The outlook for global asset-management firms in 2018 is a bit brighter than last year as there are signs the industry is adapting to the shift in investor appetite toward passive investments products, says a new report from Moody’s Investors Service Inc. published on Monday.
The credit-rating agency’s report notes that 2017 was a strong year for asset-management firms as strong markets powered growth in assets under management (AUM) and fees held up. However, net flows have been a weak spot.
“Throughout the year, asset managers benefited from rising equity markets and low volatility, which continued through the fourth quarter,” the report states. “Fees remained stable overall and, for the full year, revenue and [earnings before interest, taxes, depreciation and amortization] growth actually outpaced average AUM growth, partly as a result of strong fourth quarter performance fees. However, net flows, although an improvement over recent quarters, were barely positive, and certainly not at a level that will drive long-term growth.”

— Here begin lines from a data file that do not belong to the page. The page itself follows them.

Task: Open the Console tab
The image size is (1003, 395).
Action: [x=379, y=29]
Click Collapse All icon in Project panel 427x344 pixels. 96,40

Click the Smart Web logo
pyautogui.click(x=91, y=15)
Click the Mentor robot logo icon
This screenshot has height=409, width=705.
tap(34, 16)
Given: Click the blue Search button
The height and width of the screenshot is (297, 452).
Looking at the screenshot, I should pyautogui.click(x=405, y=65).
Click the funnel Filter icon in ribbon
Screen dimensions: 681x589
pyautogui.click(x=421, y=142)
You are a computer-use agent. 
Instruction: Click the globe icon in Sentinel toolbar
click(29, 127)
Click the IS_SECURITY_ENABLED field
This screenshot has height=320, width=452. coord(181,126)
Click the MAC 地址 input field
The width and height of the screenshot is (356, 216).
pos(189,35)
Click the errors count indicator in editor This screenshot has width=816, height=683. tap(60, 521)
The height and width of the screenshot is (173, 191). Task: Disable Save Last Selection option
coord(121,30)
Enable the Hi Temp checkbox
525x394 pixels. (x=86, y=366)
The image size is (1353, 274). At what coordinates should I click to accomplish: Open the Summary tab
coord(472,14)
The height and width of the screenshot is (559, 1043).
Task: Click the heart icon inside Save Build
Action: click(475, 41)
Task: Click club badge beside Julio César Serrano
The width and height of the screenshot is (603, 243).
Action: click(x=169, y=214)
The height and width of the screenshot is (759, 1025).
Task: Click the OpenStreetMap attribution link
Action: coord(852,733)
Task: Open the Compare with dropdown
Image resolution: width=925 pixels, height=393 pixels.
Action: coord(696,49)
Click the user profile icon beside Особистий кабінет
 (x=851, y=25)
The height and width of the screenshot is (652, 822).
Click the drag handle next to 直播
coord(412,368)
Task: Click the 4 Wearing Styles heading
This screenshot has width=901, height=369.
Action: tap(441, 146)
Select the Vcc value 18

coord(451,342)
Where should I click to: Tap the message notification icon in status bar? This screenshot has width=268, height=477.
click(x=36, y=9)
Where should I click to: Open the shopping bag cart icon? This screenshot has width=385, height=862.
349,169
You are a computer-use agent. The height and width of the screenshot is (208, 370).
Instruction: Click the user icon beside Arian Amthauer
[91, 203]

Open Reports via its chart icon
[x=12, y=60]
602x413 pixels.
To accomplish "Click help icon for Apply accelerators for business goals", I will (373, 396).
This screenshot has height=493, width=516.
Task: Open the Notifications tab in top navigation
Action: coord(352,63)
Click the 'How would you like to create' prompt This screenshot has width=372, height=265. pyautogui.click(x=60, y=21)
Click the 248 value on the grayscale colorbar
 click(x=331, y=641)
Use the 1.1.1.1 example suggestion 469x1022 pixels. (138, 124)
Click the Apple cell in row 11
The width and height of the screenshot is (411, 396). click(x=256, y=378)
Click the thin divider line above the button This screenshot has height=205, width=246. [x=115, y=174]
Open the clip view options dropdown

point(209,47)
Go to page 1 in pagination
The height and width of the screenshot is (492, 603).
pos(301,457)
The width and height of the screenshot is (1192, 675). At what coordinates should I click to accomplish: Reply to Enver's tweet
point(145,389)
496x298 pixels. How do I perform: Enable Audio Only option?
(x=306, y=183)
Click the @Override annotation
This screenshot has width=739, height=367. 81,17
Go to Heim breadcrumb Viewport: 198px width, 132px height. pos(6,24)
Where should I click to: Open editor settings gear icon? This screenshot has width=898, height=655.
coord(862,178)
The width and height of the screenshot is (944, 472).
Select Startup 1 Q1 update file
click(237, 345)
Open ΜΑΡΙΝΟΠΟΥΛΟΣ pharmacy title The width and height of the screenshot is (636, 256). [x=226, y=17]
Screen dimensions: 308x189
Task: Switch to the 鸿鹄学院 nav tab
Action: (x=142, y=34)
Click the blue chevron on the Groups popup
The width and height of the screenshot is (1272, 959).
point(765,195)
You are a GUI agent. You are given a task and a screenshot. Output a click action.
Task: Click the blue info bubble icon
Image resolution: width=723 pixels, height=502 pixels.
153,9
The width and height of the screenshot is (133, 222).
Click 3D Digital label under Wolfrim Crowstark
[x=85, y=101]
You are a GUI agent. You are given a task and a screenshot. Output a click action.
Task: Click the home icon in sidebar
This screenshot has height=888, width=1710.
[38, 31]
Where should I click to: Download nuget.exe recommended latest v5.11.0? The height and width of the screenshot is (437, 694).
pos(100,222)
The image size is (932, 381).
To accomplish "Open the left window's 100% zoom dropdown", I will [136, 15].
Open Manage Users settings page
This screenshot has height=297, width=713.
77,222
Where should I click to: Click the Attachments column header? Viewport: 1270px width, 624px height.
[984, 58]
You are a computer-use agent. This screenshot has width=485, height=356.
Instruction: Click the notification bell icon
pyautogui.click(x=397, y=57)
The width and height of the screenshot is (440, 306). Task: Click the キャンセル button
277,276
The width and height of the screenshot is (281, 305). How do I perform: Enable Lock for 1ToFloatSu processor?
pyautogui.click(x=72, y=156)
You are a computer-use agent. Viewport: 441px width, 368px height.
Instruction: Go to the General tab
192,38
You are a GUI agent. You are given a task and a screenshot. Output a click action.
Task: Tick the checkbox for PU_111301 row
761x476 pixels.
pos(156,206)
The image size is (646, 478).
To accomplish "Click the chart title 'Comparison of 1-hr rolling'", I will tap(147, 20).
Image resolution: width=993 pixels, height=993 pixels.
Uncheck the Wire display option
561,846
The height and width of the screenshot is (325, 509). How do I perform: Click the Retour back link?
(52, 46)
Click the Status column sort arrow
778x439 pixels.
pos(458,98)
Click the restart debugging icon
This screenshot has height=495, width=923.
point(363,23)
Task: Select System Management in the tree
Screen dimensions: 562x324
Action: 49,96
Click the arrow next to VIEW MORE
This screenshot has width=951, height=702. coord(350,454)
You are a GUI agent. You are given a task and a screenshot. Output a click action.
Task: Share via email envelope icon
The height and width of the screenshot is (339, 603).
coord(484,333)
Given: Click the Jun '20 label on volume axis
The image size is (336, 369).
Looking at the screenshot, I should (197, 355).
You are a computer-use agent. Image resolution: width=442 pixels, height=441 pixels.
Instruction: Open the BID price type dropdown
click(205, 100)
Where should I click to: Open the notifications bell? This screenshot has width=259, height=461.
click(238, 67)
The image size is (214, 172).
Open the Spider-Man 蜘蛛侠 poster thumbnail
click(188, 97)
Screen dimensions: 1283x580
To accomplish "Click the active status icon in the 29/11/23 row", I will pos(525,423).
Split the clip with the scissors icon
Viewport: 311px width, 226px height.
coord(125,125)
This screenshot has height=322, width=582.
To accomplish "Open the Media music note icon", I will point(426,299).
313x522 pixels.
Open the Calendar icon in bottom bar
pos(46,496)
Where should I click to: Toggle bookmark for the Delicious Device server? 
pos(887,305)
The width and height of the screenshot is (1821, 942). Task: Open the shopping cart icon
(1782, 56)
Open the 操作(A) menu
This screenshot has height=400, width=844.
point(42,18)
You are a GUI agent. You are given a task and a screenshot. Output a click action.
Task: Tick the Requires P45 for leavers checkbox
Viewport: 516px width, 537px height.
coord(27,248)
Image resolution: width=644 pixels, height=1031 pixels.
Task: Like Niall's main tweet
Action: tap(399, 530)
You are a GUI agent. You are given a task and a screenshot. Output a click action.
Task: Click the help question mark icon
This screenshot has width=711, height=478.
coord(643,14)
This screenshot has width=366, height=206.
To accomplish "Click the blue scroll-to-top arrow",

As a result, Moody’s says in the report that its outlook for global asset managers is stable compared to its negative outlook last year. “Our improved outlook reflects signs that the industry is adapting to the broad shift into passive products.”
In particular, the report observes that “Active managers are introducing new products, adapting distribution and better controlling expenses. In addition, active managers are increasingly using passive products as part of active strategies and are also diversifying into alternative asset management strategies.”
These efforts have led to improvements in net flows, yet they remain weak overall. In addition, the Moody’s report says that U.S. tax reform will benefit the sector, both by lowering the industry’s tax rates and increasing demand for asset management.
“Given these factors, we expect modest ratings activity in our asset-manager universe reflecting company-specific issues, without a pronounced bias up or down over the next 12-18 months,” the report says.